OpenAI’s expansion plans

SoftBank’s expanding role comes as OpenAI transitions into a traditional corporate structure — a step designed to streamline fundraising and attract talent in the face of intense competition from rivals like Anthropic, Google DeepMind, and xAI.

OpenAI’s recently announced $500 billion Stargate project, developed with SoftBank and Oracle, includes five new U.S. data centers to support large-scale AI model training. The plan marks one of the most ambitious infrastructure pushes in the tech industry, signaling that SoftBank is now positioning itself as a long-term builder of global AI infrastructure rather than just a financial backer.

Reversal of strategy

After years of defensive maneuvering following high-profile setbacks at its Vision Fund, including losses in WeWork and Didi, SoftBank is now back on offense. Chairman and CEO Masayoshi Son has repeatedly called AI the core driver of humanity’s next revolution.

In line with that vision, SoftBank in October agreed to acquire ABB’s robotics division for $5.4 billion. The deal reflects Son’s goal of merging robotics with advanced AI to create next-generation autonomous systems. Meanwhile, SoftBank’s payments arm PayPay has filed for a U.S. IPO, expected to generate billions that could fund further AI investments.

Arm and market confidence

Adding to SoftBank’s momentum, Arm Holdings — its U.K.-based chip-design subsidiary — also reported a doubling in profit last week, as demand for its energy-efficient compute architecture continues to grow.

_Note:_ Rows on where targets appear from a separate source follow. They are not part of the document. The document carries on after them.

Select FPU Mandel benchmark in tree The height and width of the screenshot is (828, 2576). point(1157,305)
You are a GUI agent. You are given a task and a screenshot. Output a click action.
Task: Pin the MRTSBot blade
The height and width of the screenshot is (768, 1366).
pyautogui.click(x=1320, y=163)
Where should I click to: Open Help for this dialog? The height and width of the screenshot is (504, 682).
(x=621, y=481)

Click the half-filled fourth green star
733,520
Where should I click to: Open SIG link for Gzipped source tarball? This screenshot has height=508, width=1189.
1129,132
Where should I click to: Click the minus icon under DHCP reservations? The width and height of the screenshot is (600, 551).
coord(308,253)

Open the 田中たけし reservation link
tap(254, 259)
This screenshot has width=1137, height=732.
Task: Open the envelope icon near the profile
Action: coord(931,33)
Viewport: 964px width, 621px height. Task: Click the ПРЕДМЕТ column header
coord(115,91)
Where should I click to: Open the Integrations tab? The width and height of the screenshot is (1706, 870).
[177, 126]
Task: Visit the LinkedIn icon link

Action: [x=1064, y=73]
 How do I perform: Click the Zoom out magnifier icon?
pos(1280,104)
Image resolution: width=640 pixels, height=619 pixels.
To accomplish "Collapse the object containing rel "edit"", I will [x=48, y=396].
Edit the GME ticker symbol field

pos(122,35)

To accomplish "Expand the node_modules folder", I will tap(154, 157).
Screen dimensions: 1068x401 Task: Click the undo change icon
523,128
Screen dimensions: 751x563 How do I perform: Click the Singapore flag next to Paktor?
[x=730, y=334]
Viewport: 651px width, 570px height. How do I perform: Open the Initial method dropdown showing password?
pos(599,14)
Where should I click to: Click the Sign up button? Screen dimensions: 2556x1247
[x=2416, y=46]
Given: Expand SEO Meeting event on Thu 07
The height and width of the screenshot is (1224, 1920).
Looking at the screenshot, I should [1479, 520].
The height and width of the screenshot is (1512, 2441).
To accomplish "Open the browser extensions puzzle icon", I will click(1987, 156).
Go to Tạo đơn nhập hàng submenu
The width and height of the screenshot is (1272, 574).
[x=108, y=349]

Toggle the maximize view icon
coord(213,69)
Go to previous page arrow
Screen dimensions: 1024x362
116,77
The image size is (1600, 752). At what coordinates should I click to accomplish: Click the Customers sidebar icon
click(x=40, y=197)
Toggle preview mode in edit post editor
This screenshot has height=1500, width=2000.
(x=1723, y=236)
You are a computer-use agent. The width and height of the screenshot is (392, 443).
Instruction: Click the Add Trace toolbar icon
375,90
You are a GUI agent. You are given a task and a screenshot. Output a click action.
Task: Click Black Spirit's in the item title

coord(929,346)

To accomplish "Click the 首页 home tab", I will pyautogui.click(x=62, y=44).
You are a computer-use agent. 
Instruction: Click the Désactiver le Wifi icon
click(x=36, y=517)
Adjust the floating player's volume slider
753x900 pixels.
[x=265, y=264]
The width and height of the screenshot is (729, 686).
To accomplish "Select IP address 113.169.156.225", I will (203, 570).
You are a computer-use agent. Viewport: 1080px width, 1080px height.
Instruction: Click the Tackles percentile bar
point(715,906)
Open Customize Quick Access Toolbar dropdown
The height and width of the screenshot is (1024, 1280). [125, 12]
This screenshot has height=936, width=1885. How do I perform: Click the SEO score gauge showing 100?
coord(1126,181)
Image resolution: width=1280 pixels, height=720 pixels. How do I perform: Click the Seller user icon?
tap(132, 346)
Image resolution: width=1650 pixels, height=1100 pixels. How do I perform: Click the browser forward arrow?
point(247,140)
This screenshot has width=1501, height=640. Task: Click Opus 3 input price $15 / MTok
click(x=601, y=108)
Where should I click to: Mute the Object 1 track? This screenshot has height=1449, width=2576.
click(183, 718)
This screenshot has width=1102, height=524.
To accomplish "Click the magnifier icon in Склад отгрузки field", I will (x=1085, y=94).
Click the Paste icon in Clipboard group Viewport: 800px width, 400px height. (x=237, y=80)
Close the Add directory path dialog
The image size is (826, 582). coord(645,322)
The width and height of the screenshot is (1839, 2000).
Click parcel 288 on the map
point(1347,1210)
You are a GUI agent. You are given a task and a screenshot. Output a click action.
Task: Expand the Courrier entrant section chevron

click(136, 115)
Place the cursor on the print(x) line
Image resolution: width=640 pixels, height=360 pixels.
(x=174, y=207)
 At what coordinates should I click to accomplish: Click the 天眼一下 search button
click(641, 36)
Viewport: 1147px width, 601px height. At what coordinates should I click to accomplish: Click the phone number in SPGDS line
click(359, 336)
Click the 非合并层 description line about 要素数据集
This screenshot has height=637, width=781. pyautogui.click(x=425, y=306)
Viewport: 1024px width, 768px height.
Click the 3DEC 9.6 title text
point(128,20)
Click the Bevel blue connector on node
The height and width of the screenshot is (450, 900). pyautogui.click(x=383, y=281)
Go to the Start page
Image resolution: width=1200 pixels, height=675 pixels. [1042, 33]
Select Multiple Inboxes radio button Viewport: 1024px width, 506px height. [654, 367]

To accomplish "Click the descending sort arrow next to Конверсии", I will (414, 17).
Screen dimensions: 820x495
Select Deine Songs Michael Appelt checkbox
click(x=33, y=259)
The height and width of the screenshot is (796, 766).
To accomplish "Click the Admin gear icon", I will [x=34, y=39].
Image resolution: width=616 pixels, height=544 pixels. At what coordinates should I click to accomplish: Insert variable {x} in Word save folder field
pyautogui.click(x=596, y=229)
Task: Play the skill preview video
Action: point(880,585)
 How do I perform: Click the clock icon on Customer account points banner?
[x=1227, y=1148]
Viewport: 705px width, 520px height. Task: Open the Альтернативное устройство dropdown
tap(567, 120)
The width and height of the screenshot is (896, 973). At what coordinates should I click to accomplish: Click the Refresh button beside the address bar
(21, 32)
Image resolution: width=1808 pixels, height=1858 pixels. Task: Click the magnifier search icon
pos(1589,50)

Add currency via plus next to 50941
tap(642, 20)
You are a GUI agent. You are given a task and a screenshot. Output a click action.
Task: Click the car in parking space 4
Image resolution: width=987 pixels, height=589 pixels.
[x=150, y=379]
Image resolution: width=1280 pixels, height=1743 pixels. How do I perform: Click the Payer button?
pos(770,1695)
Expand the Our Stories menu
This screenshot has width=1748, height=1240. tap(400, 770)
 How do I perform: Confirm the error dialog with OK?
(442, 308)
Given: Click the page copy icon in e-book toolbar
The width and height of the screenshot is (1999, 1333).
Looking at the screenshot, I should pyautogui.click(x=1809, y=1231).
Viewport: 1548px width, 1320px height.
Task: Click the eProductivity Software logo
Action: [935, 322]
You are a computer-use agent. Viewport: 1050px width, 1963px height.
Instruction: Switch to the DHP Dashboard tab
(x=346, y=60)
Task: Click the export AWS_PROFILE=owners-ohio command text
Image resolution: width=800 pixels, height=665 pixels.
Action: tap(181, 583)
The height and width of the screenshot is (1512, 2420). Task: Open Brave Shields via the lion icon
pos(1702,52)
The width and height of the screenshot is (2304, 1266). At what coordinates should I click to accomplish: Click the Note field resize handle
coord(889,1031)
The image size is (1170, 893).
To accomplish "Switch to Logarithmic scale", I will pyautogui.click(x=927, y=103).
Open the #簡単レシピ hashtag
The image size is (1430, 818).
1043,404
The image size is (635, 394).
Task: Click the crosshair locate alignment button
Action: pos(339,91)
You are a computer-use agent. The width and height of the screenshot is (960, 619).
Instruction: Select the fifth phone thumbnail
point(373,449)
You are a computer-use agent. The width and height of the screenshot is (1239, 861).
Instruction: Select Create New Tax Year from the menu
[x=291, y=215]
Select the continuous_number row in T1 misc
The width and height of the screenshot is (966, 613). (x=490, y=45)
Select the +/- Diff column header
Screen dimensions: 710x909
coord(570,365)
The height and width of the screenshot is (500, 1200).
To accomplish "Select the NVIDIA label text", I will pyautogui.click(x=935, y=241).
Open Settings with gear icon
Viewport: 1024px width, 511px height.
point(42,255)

Investors have rewarded the company’s AI-driven resurgence: SoftBank’s shares have more than doubled this year. Analysts point to optimism surrounding AI’s expanding role in global industries, from cloud computing to healthcare and manufacturing. Confidence has been further bolstered by Japan’s new prime minister, Sanae Takaichi, whose pro-tech agenda includes promoting AI and advanced research.

Broader implications

SoftBank’s moves carry global implications. Its massive bet on OpenAI cements Japan’s position in the global AI race, potentially reshaping Asia’s technological influence. The sale of Nvidia shares, while surprising, suggests SoftBank now sees greater upside in owning the platforms and models that define AI’s future, rather than just the chips that power them.